Nessa proclamação triunfante da divindade de Jesus, o Evangelho terminava (o Capítulo 21 é um epílogo, adicionado mais tarde). No início, João nos informou que “o Verbo era Deus”. Agora, Ele repete essa afirmação e abençoa todos os que O aceitam baseados na fé! A meta do Evangelho foi alcançada - mostrar a divindade de Jesus, para que acreditando, todos pudessem ter a vida n’Ele.

 


TERCEIRO DOMINGO DE PÁSCOA (22 de abril de 2012)

Lc 24, 35-48

“E vocês são testemunhas disso.”

 

O evangelho de hoje é a segunda parte do capítulo 24 de Lucas, que relata primeiro a história das mulheres diante do túmulo de Jesus, e agora o incidente do encontro de Jesus Ressuscitado com os dois discípulos na estrada de Emaús. Devemos recordar que Lucas estava escrevendo a sua obra em vista dos problemas da sua comunidade pelo ano 85 d.C. Já não estamos mais com a primeira geração de discípulos - já se passou mais de meio século desde os eventos pascais. A comunidade já está vacilando na sua fé - as perseguições estão no horizonte, ou até acontecendo; o primeiro entusiasmo diminuiu, os membros estão cansados da caminhada e perdendo de vista a mensagem vitoriosa da Páscoa. Parece que é mais forte a morte do que a vida, a opressão do que a libertação, o pecado do que a graça.
+ + + +
- INSTRUÇÕES DA TAREFA -
Dê continuidade ao comentário sobre o evangelho do Terceiro Domingo de Páscoa, começando logo após a última frase apresentada.

Registros de localização de palavras e elementos:
+ + + +
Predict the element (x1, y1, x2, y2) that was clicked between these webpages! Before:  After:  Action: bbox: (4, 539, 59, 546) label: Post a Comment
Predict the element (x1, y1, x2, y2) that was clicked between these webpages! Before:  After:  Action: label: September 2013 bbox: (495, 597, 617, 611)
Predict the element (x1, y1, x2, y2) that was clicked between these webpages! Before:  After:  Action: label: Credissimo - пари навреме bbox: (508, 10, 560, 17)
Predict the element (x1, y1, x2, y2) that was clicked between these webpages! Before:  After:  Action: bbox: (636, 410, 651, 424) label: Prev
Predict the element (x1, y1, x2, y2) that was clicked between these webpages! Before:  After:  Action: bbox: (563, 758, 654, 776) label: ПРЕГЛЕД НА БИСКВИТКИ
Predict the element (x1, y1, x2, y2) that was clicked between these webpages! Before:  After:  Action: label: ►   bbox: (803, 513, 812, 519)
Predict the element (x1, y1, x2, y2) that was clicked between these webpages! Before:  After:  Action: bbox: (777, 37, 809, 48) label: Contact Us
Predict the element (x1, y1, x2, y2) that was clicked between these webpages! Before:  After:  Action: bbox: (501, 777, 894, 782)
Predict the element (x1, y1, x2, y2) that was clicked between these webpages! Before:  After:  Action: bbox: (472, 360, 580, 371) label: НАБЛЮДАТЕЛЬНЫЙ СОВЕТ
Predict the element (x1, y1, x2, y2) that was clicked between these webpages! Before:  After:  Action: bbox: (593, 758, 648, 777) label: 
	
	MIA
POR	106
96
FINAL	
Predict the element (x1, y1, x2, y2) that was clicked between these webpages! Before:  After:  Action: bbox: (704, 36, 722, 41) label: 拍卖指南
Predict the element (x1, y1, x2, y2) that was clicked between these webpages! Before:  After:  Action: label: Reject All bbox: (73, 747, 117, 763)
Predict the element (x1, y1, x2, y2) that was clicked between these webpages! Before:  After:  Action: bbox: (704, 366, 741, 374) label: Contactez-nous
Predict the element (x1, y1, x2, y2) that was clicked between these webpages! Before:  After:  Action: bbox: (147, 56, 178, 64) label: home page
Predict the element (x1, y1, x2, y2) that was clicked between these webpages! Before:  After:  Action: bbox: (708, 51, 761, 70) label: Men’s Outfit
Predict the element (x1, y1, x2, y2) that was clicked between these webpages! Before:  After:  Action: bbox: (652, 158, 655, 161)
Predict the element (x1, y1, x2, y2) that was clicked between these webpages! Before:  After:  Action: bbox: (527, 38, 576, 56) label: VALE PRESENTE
+ + + +
- RESULTADO DO EXERCÍCIO -
Neste cenário, Lucas escreve este capítulo. Traz uma mensagem de ânimo e coragem aos desanimados e vacilantes da sua época - e da nossa! Para as mulheres, os dois anjos perguntam “por que estão procurando entre os mortos aquele que está vivo?” E afirmam: “Ele não está aqui! Ressuscitou!” Mensagem atual para os nossos tempos - diante da péssima situação de tantas pessoas que enfrentam a dura luta pela sobrevivência, com desemprego, baixo salário, falta de terra e moradia, uma herança de décadas de descaso dos governantes com a saúde pública e a educação, é muito fácil perder a esperança e a coragem. Como a Campanha da Fraternidade recente quis animar os cristãos na luta para que todos tenham uma vida digna, vencendo a apatia e a passividade, o nosso texto quer nos lembrar que Jesus venceu o mal, não foi derrotado pela morte, e está no meio de nós!

Os dois discípulos no caminho de Emaús são imagem viva da comunidade lucana - e de muitas hoje! Já sabem do túmulo vazio, mas estão desanimados, desiludidos, sem forças - pois ainda não fizeram a experiência da presença de Jesus Ressuscitado. Pois, a nossa fé não se baseia no túmulo vazio, mas pelo contrário, a nossa experiência do Ressuscitado explica porque ele ficou vazio. Os dois só fazem esta experiência quando partilham o pão! A Escritura fez com que os seus corações “ardessem pelo caminho” (v. 32), mas não lhes abriu os olhos - para isso era necessário formar uma comunidade celebrativa de fé e partilha: “contaram... como tinham reconhecido Jesus quando ele partiu o pão” (v. 35).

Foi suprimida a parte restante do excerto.